Advice Centre

Contracting with your design partner – who owns what?
Excitement and anticipation are overflowing as your design partner is about to breathe life into your latest creative idea. This will be the work that will launch you (and your design or ad agency) into the spotlight. But don't let your enthusiasm overshadow one more mundane, but important consideration – who will own the finished product?
Both you and your design partner or ad agency can find yourselves tangled in a complicated web of copyright issues if the contract between you does not spell out clearly how you intend to deal with the ownership of intellectual property rights.
Is advertising material prepared by your design partner, owned by you or by them? You should settle this issue by specific agreement at the start of the project. Not surprisingly, it is much more interesting to talk about the shape and form of the work so discussions often do not focus on who will own the end product. Or you make the assumption that if you pay for it, you own it. But that's not always the case.
Copyright Contortions
If the design or ad agency contract does not refer to ownership, then the Copyright Act 1994 will determine who owns copyright in the advertising material produced. This may well lead to some unexpected and unsatisfactory results. The problem is that advertising material includes text, drawings, photos, scripts, film footage, and more. The Copyright Act sets out different rules for copyright ownership depending on what material has been produced, where it will be used and what arrangements have been made for payment.
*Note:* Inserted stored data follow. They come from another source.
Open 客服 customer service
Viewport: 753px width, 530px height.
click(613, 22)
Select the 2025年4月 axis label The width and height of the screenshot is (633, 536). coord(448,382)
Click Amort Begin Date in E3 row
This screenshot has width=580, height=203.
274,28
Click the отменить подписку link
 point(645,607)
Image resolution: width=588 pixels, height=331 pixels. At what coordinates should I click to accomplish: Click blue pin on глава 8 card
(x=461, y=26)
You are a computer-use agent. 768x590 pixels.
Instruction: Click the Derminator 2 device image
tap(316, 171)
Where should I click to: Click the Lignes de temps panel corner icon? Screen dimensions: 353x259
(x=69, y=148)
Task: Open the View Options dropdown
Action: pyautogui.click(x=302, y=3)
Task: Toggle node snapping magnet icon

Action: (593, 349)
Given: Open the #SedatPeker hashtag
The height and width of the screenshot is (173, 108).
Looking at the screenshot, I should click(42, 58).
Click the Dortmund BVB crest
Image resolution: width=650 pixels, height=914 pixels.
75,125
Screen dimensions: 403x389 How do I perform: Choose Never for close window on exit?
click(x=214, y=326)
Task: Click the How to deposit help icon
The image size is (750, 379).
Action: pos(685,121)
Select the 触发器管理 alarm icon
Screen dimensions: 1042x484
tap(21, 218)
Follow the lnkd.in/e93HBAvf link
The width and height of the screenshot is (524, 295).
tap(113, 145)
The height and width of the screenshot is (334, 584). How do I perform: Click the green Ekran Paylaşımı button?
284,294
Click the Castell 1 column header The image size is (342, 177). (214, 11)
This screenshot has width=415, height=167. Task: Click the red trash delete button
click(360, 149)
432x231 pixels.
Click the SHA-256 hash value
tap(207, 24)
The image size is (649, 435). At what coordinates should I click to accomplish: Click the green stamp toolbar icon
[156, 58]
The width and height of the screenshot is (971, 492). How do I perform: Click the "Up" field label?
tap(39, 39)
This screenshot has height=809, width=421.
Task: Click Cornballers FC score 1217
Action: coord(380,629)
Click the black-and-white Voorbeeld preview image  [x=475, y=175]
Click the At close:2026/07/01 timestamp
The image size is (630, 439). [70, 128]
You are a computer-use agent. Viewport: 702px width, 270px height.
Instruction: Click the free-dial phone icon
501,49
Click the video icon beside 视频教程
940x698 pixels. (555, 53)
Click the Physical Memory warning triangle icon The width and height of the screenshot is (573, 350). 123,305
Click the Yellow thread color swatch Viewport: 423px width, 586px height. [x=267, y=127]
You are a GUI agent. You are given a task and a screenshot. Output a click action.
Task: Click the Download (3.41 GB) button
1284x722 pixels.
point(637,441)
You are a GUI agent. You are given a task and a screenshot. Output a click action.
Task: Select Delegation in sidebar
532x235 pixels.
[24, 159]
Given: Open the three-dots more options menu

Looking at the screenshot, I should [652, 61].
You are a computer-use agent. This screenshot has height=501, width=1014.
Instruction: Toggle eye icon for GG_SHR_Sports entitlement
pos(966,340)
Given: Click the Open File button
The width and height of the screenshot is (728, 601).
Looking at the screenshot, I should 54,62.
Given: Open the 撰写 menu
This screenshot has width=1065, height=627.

The general rule is the author of the work is the owner of the copyright in that work. An exception to this is works created during employment belong to the employer. Normally, any copyright material produced by your agency's creative team would belong to the agency. But, this rule does not apply where you "commission and pay or agree to pay for" specific works. The specified works are photographs, computer programs, paintings, drawings, diagrams, maps, charts, plans, engravings, models, sculptures, films and sound recordings. Subject to any agreement to the contrary, whoever commissions one of these works will be the owner of the copyright.
It is also relevant to note that this commissioning rule does not apply when the client who commissioned the work, wants to enforce copyright in many overseas countries. In Australia and England for example, the design or ad agency is considered the author of the work even if you have commissioned the work and own the copyright in New Zealand.
Niggling Exceptions
Further complicating matters, there are limits on the sort of work to which the commissioning section applies. Not all works are included. Notably absent from this list are literary works (which include advertising copy) and dramatic works (which includes scripts for television commercials). The implication of this limit is that while you may have commissioned the copy and script, the agency is the legal owner of the copyright in this material unless otherwise stated in the design contract.
For instance, if a design company prepares a brochure or print ad for you which comprises text and either (or both) photographs and drawings, and there is no contract, copyright in the text (a literary work) belongs to the agency. But copyright in the photographs or drawings belong to you as the client (assuming they were created by the agency and not licensed from some other source). For a television commercial, the film script or the storyboard is a dramatic work, therefore the copyright remains with the design agency. However, to the extent the storyboard is a series of drawings, the copyright belongs to you as the client.
If the commercial is filmed, then, because films and sound recordings are works specified in the commissioning section, copyright in the film and its soundtrack (if created by the agency) is yours.. But copyright in the film script remains with the ad agency.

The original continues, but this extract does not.